Same thing, modulo parentheses. Looks like a mistake to me: we can get a signature like fold_left by flipping the arguments of the function passed to fold as well as the last two arguments (initial accumulator and the set).

We can’t make it into a fold_right without reversing, because in fold_right we have the application f aN init instead of f init b1.

Indeed, it is true that with the current implementation of sets and maps one can also define an “increasing” and a “decreasing” fold over them. However, it is not clear which one should be the “left” or “right” one, so it doesn’t really influence the positioning of the accumulator argument.

Cheers,
Nicolas

It’s pretty clear which one should be “left”: the one which makes fold_left f init t equivalent to Seq.fold_left f init (to_seq t). Sets already have a to_seq (which gives the elements in ascending order), but no fold_left. I think ultimately the order of arguments for fold can be excused, because it doesn’t claim to be a left nor right fold. The set signature could however be extended with fold_left and fold_right functions with the expected types.
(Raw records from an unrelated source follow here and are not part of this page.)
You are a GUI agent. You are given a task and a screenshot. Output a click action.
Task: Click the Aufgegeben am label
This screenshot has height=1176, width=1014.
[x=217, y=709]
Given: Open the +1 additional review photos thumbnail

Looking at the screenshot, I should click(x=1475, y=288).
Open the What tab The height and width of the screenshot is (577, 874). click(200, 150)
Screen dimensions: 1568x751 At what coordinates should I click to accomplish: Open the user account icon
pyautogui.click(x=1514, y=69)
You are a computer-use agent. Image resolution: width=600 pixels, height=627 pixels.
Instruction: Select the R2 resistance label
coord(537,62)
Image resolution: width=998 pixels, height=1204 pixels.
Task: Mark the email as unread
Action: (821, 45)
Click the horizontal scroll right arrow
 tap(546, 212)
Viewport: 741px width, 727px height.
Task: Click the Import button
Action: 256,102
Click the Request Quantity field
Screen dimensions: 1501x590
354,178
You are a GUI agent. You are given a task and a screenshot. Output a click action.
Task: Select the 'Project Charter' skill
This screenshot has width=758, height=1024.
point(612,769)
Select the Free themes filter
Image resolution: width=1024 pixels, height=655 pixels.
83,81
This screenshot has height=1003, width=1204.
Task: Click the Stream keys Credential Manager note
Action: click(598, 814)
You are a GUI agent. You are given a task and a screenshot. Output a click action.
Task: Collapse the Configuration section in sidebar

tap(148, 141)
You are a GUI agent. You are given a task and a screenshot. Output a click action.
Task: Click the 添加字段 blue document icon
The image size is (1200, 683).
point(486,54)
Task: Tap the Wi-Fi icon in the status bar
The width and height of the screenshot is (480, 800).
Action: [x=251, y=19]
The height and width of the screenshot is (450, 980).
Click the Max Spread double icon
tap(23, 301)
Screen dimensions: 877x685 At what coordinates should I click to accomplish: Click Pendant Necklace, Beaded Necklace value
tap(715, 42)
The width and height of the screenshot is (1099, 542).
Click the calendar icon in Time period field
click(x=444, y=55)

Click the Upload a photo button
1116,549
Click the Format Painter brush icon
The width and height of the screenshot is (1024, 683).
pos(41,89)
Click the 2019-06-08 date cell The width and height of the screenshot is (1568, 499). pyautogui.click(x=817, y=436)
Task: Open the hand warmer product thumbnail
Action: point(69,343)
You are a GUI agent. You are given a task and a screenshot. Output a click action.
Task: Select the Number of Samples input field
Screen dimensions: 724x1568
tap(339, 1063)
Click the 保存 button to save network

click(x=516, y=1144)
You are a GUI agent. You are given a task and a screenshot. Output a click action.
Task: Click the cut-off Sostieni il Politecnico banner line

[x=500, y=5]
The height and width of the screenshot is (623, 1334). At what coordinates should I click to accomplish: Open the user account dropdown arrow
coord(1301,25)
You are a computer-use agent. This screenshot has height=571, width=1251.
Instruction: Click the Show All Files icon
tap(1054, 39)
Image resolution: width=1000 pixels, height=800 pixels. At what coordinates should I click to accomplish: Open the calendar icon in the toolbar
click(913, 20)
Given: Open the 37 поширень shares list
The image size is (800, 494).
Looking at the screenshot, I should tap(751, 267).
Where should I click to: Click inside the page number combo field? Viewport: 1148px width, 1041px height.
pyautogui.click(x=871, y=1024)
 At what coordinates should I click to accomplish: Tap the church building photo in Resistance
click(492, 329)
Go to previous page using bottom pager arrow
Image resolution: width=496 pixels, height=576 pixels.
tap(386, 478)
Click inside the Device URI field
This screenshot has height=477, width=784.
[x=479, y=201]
First of all, because 'a -> 'b -> 'c, 'b -> 'a -> 'c, 'a * 'b -> 'c, etc… are all equivalent, it really is just a matter of how nice it looks in your head… (except the world isn’t sunshine and rainbows and sometimes these things have subtle runtime implications, but let’s assume all is good in the world).
Also I’m no compiler engineer, so this below is just how I see it, there could be actual interesting justifications!

If going by just the higher order function’s argument order, it makes sense for what a fold_right is, a catamorphism*, that its hof arguments are like that. fold_left doesn’t have to conform to that, and it is convenient for it** not to, from a bikeshedding standpoint of course.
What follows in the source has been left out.